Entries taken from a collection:
**********

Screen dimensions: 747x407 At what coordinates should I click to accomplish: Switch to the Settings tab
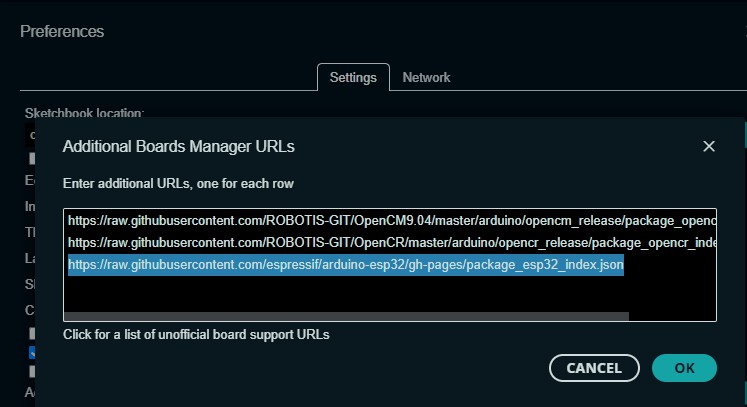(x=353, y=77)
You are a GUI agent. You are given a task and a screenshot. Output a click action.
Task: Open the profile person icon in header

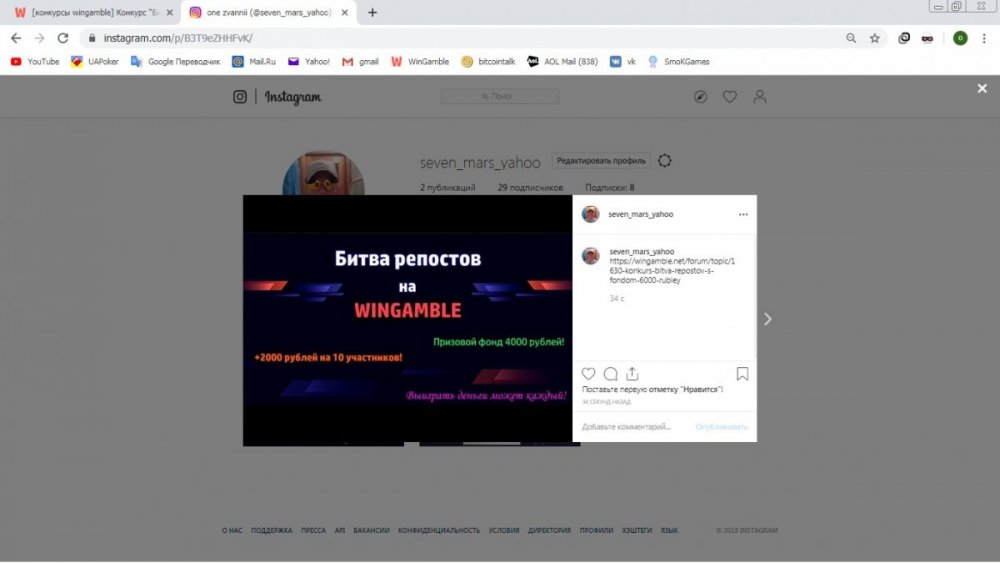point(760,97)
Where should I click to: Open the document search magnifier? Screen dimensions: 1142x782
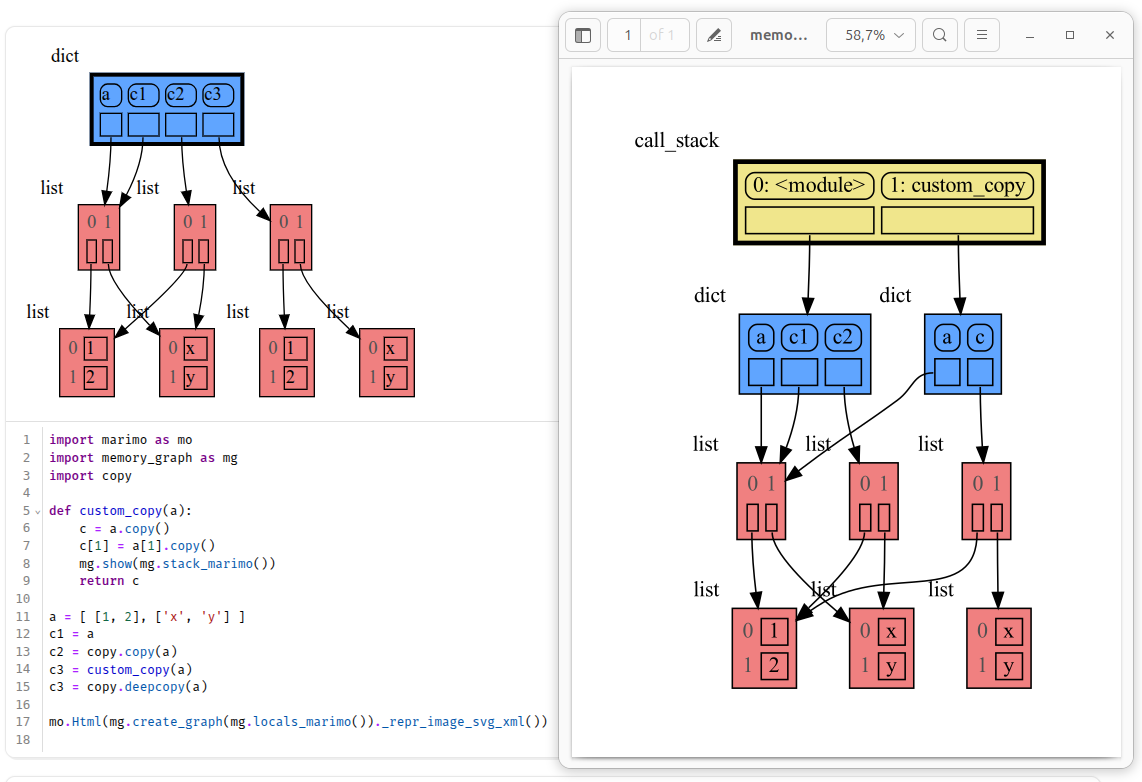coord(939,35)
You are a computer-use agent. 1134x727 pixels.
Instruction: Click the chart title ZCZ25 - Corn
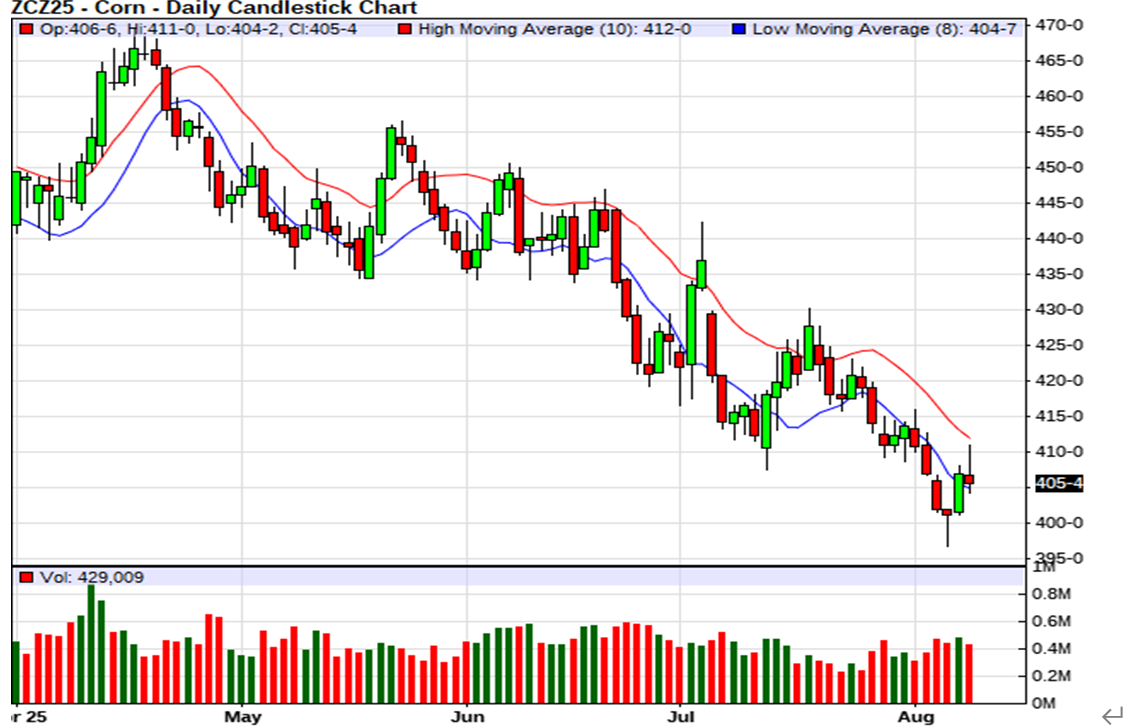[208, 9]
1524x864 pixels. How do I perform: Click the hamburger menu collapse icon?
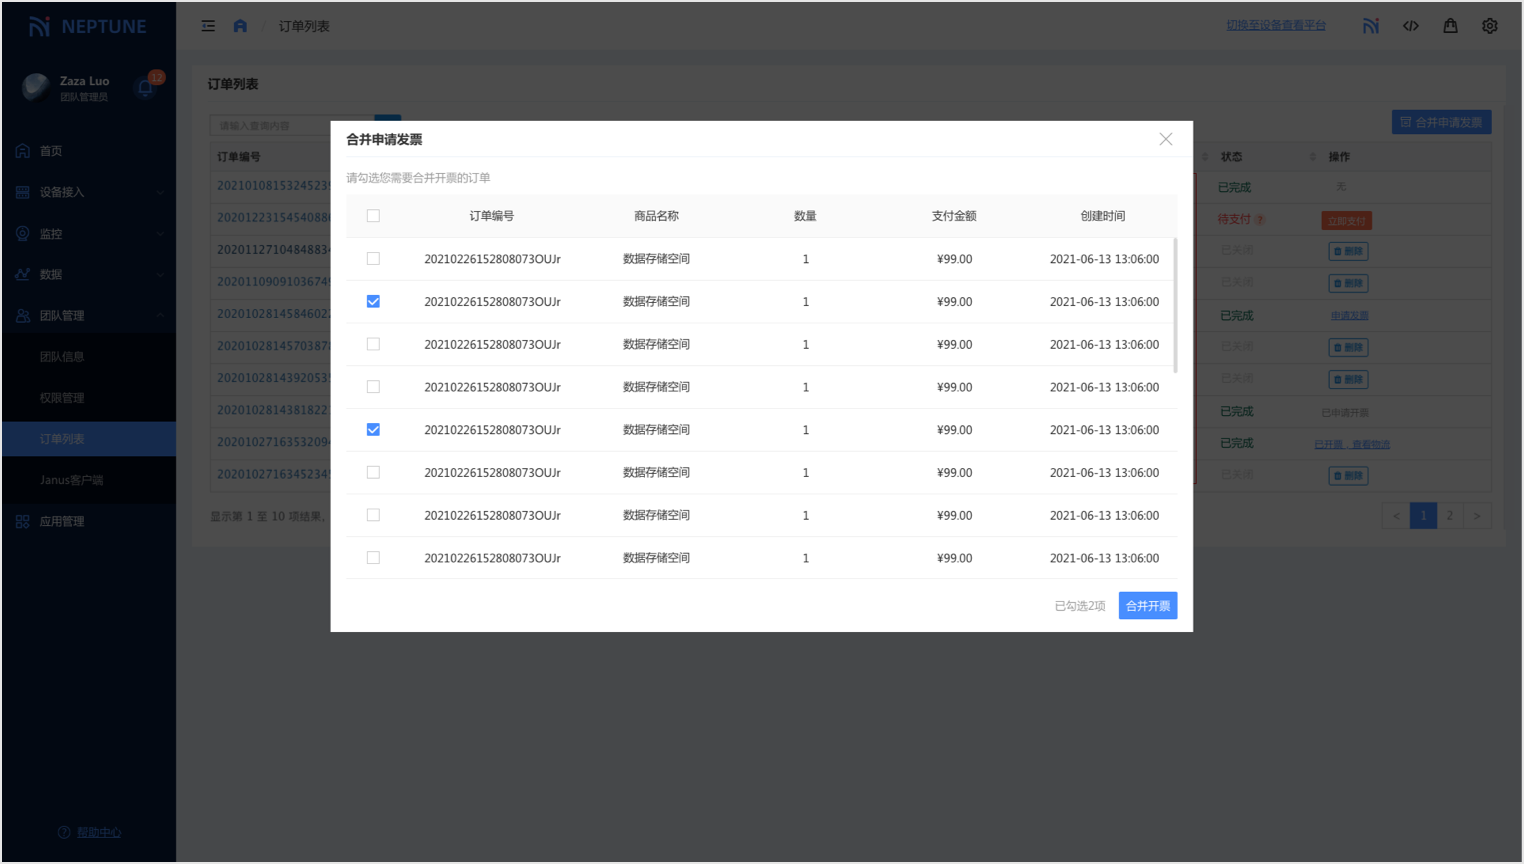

**********

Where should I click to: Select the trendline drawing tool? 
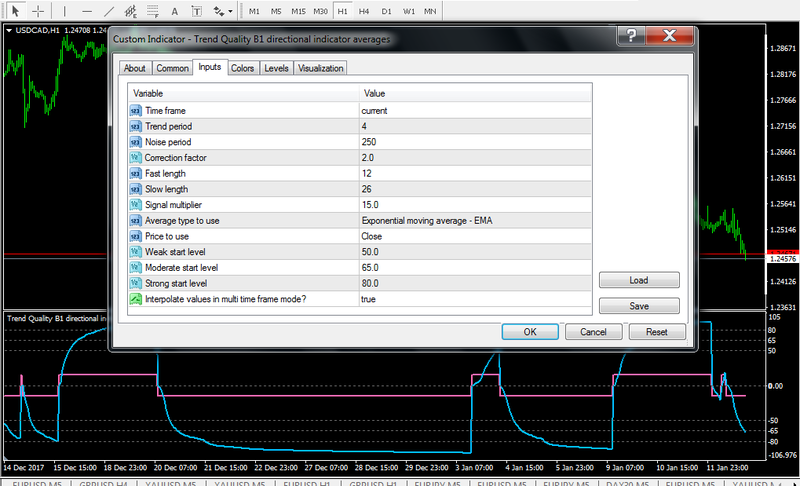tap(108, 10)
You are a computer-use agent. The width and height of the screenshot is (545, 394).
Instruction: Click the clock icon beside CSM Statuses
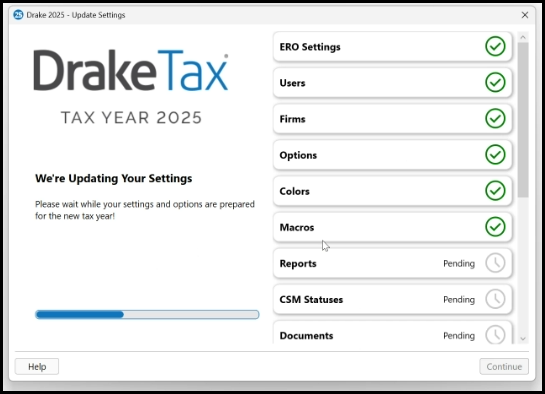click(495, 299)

**********

# Requirement
Starting at the line above that has "Instruction: Click the chart" and ending at the line that has "1524x864 pixels. How", copy each line exactly, leaving the pictures out and adding nothing.

# Answer to this task
Instruction: Click the chart title ZCZ25 - Corn
[208, 9]
1524x864 pixels. How do I perform: Click the hamburger menu collapse icon?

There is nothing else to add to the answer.